Creo que en nuestro país somos un poco dados a la autocomplacencia en algunos ámbitos y circunstancias. A mí personalmente me ha resultado empalagoso y hasta dañino escuchar a muchos comentaristas deportivos decir este verano que la selección española de fútbol nos ha dado muchas satisfacciones y alegrías. Que el haber sido eliminados los primeros, y a la primera, del mundial de Brasil no resta mérito a su trayectoria de los últimos años. ¡Eso se llama autocomplacencia a sacos! ¡Apelar a éxitos pasados para justificar un rotundo fracaso en una competición deportiva de primer orden!

La selección española ha tenido una etapa de triunfos memorables que todos les hemos reconocido y aplaudido con entusiasmo. Triunfos de los que todos, por supuesto, hemos disfrutado y presumido. Pero eso, por sí solo, no es suficiente para tratar de tapar un fracaso como la copa de un pino. Y encima su líder, no dimite por tan sonado y público fracaso. Oiga, seamos un poco serios, las dosis de autocomplacencia colectiva utilizadas para camuflar la decepción y la derrota del mundial no son de recibo. No hay por dónde agarrarlo.

A la selección española hay que aplaudirla y premiarla cuando las cosas las hacen bien, y hay que criticarla con exigencia cuando las cosas las hacen mal. Cada cosa en su sitio y en su momento. Pero al pan, pan y al vino, vino. Nada de mojigaterías y tratar de vivir de glorias pasadas.

Los jugadores de la roja fueron al mundial de Brasil con escasa preparación y sin pizca de hambre. Con nada de hambre, con la ambición mermada y un débil espíritu de equipo ganador. Pensando más en sus propios equipos, en sus propios contratos millonarios y en los jugosos contratos de publicidad. Con demasiadas distracciones y con el compromiso justito. Y su líder, Del Bosque, sin mover mucho el banquillo para no molestar y demasiado suave con los chicos. Demasiado conservador y miedoso. Y todos los componentes de la selección con demasiados halagos en su mochila.
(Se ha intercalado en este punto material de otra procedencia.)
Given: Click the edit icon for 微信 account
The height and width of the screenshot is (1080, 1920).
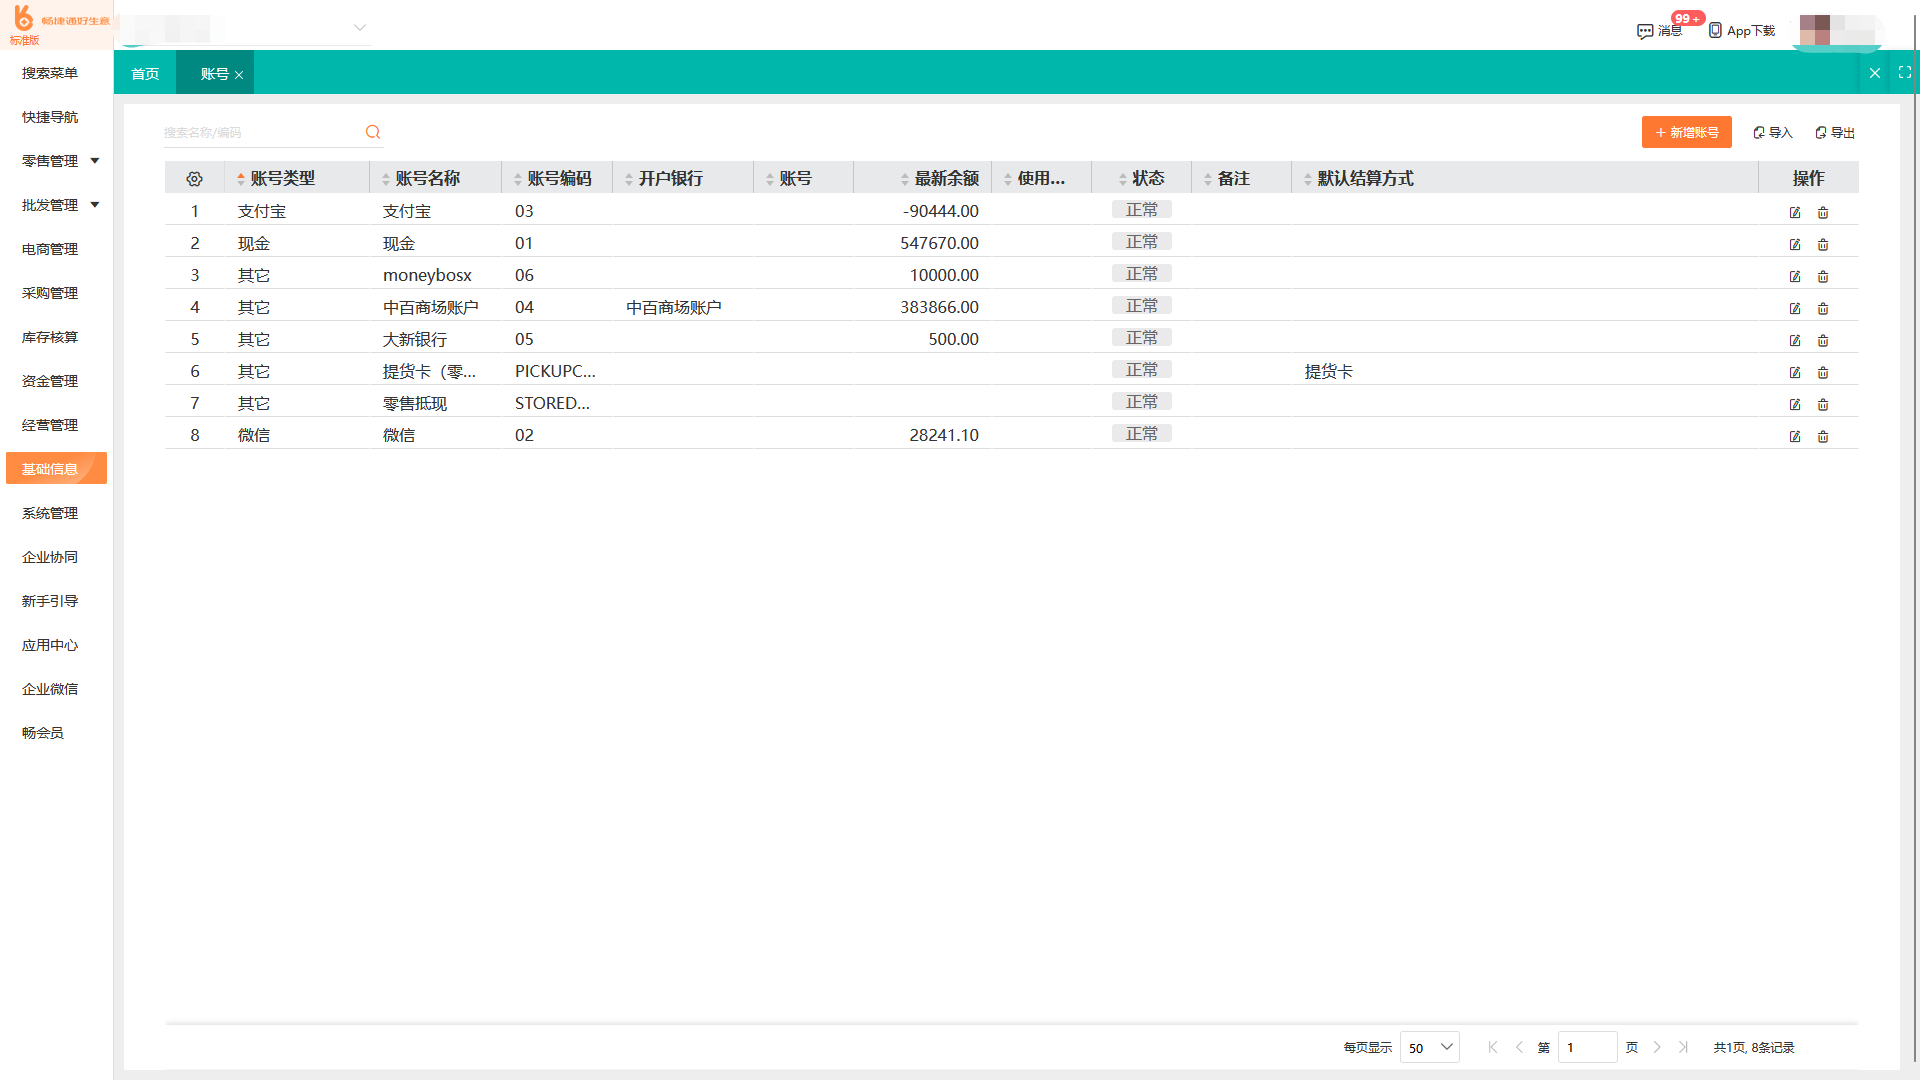Looking at the screenshot, I should (x=1795, y=434).

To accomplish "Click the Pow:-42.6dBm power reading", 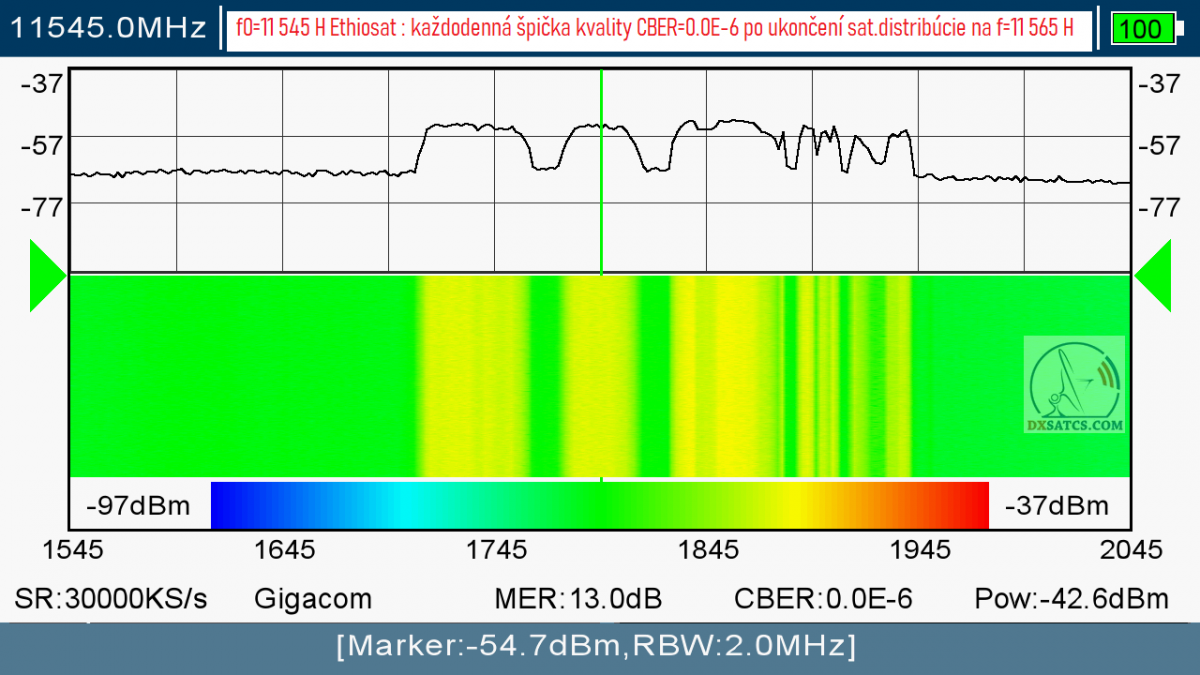I will coord(1071,599).
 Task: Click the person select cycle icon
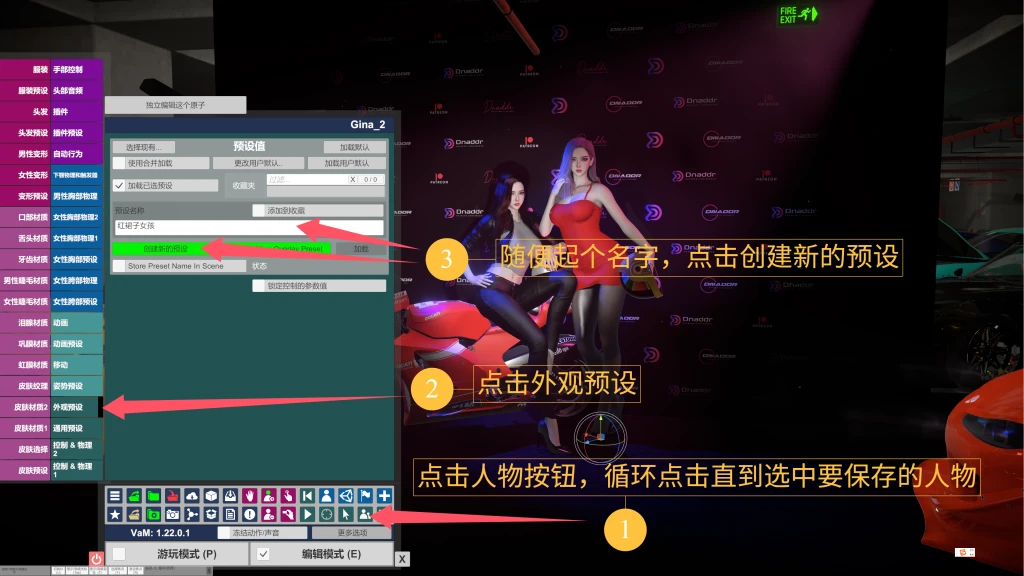tap(363, 513)
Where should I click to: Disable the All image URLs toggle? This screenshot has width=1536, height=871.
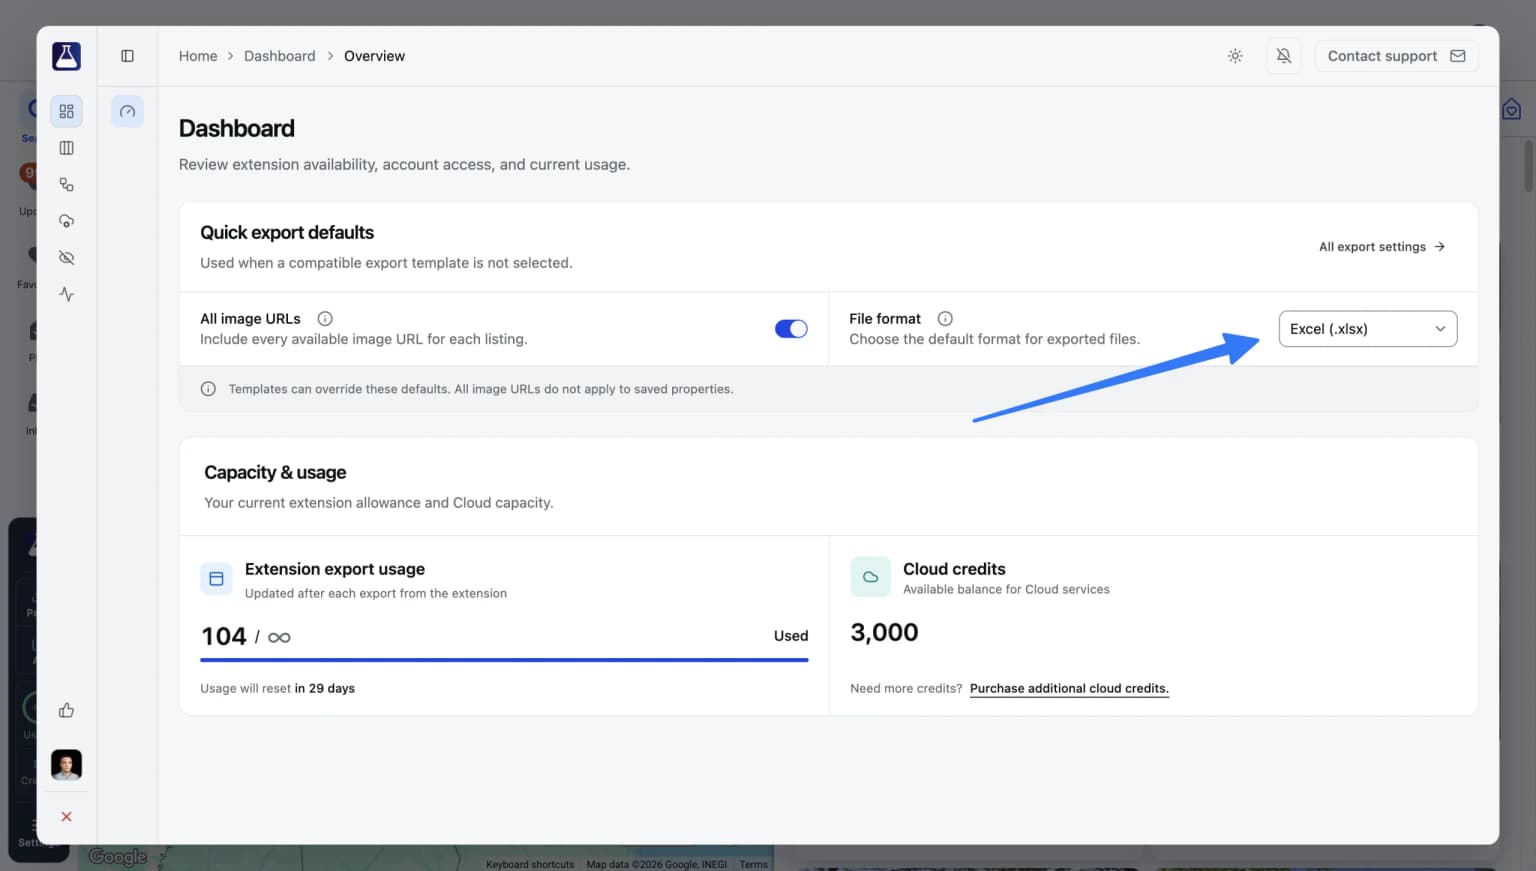[791, 329]
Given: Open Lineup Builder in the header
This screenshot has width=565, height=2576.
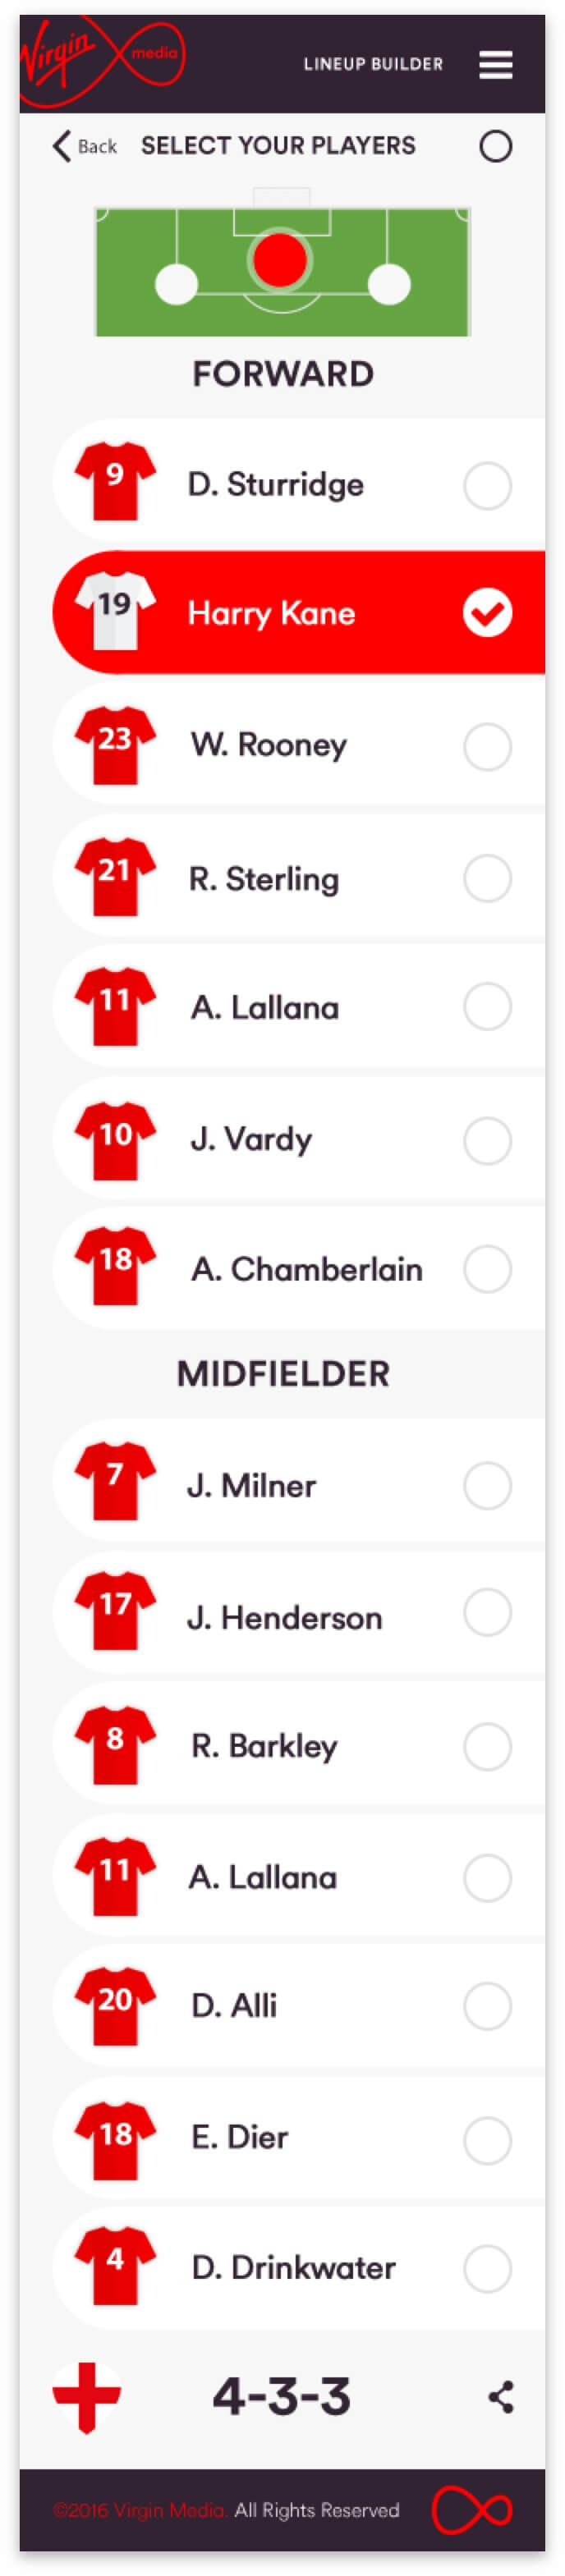Looking at the screenshot, I should tap(373, 64).
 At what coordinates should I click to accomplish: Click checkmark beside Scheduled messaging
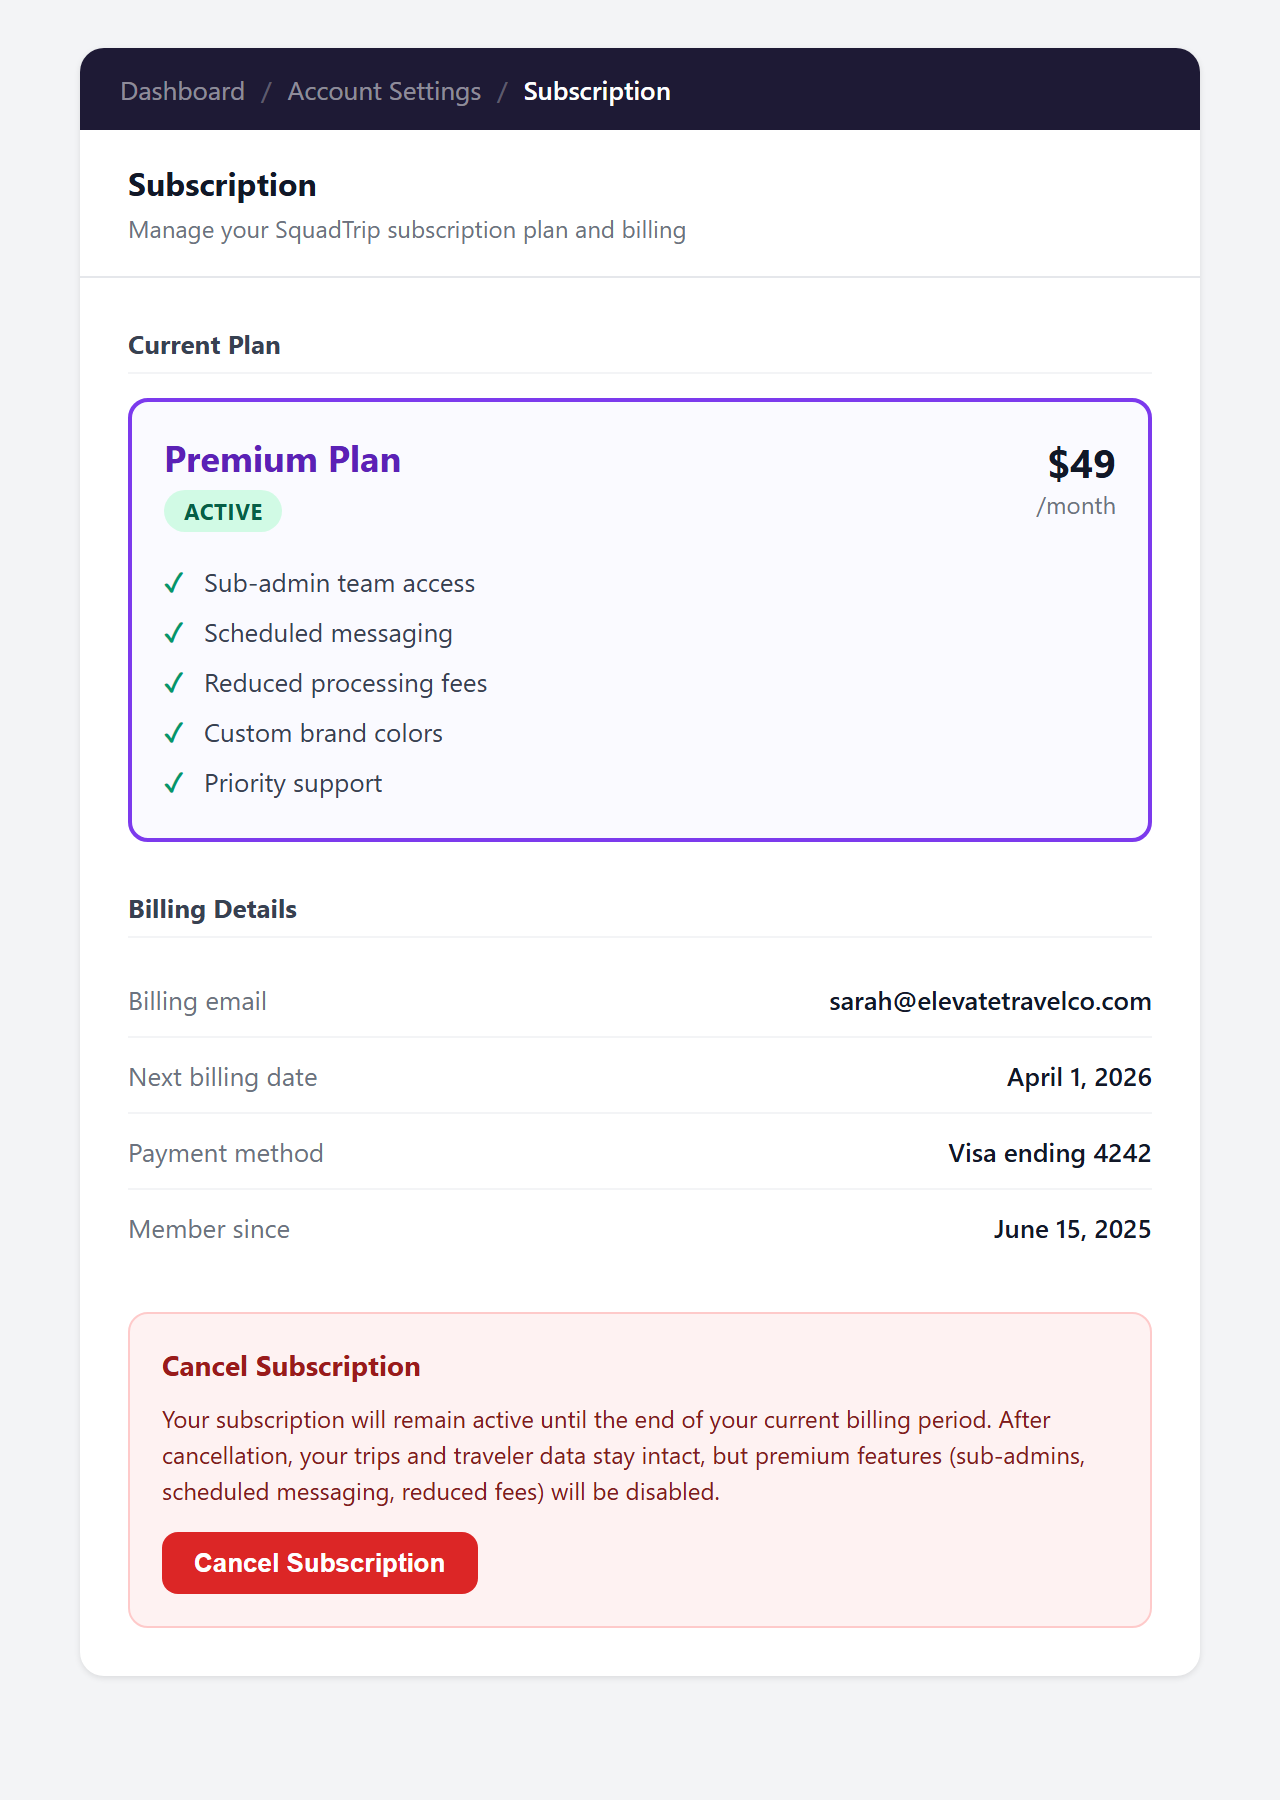click(174, 633)
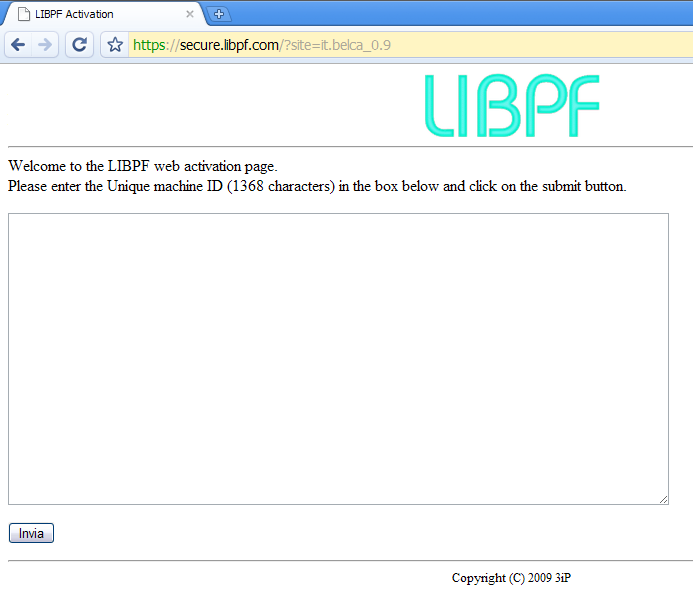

Y por si fuera poco con las primas más altas de todos los participantes si ganaban la copa del mundo. Autocomplacencia y mimos por todos los lados y, además, al volver derrotados, autocomplacencia y comprensión de la prensa y de la mayoría de los aficionados.

Ningún rejón de castigo. Pues muy bien.

Confío que todos hayamos aprendido la lección. Los jugadores, el seleccionador no dimitido, la prensa aduladora e indolente y todos nosotros, los aficionados agradecidos y facilones.

En las empresas pasa algo parecido, cuando has tenido varios años seguidos de resultados excelentes, no puedes caer en absoluto en la autocomplacencia y relajarte pensando que tú y tus equipos sois los mejores. De eso nada, si bajas la guardia la competencia te puede dar un zarpazo y dejarte malherido durante mucho tiempo. Cada año hay que salir al mercado con más hambre si cabe que el anterior para asegurar buenos resultados, una y otra vez.

Tener varios años seguidos de extraordinarios resultados no te garantiza en absoluto que el año siguiente vaya a ser un paseo militar. Cada año tienes que prepararte mejor que el anterior para seguir compitiendo con garantías de éxito. Y tienes que expulsar de inmediato de tu alrededor a los autocomplacientes porque te conducen al fracaso, sí o sí. Es como una ciencia exacta, una ecuación algebraica que no engaña, si sacas a relucir tu autocomplacencia prepárate a gestionar tu fracaso inminente. Así de claro.

Lo contrario del líder autocomplaciente es el líder que nunca está satisfecho. El que tras alcanzar éxitos, los disfruta y vuelve a poner retos altos para conseguirlos o superarlos de nuevo, sin pavonearse ni perder tiempo y energía en «dormirse en los laureles». Es un asunto de actitud. El líder permanentemente insatisfecho nunca baja la guardia ni permite que sus equipos lo hagan. Sabe muy bien lo que se juega.

En fin, la autocomplacencia mejor para nuestros competidores y adversarios comerciales. Nosotros a lo nuestro, a trabajar duro, a reconocer y premiar a los equipos excelentes por sus resultados, a nunca estar satisfechos, y a despejar nuestro camino y el de nuestra gente de esa calamidad que se llama autocomplacencia.

Lo dicho, en cualquier ámbito, especialmente en el profesional y empresarial, de autocomplacencia la mínima, quiero decir cero. Pero cero zapatero. ¡Cero de verdad!.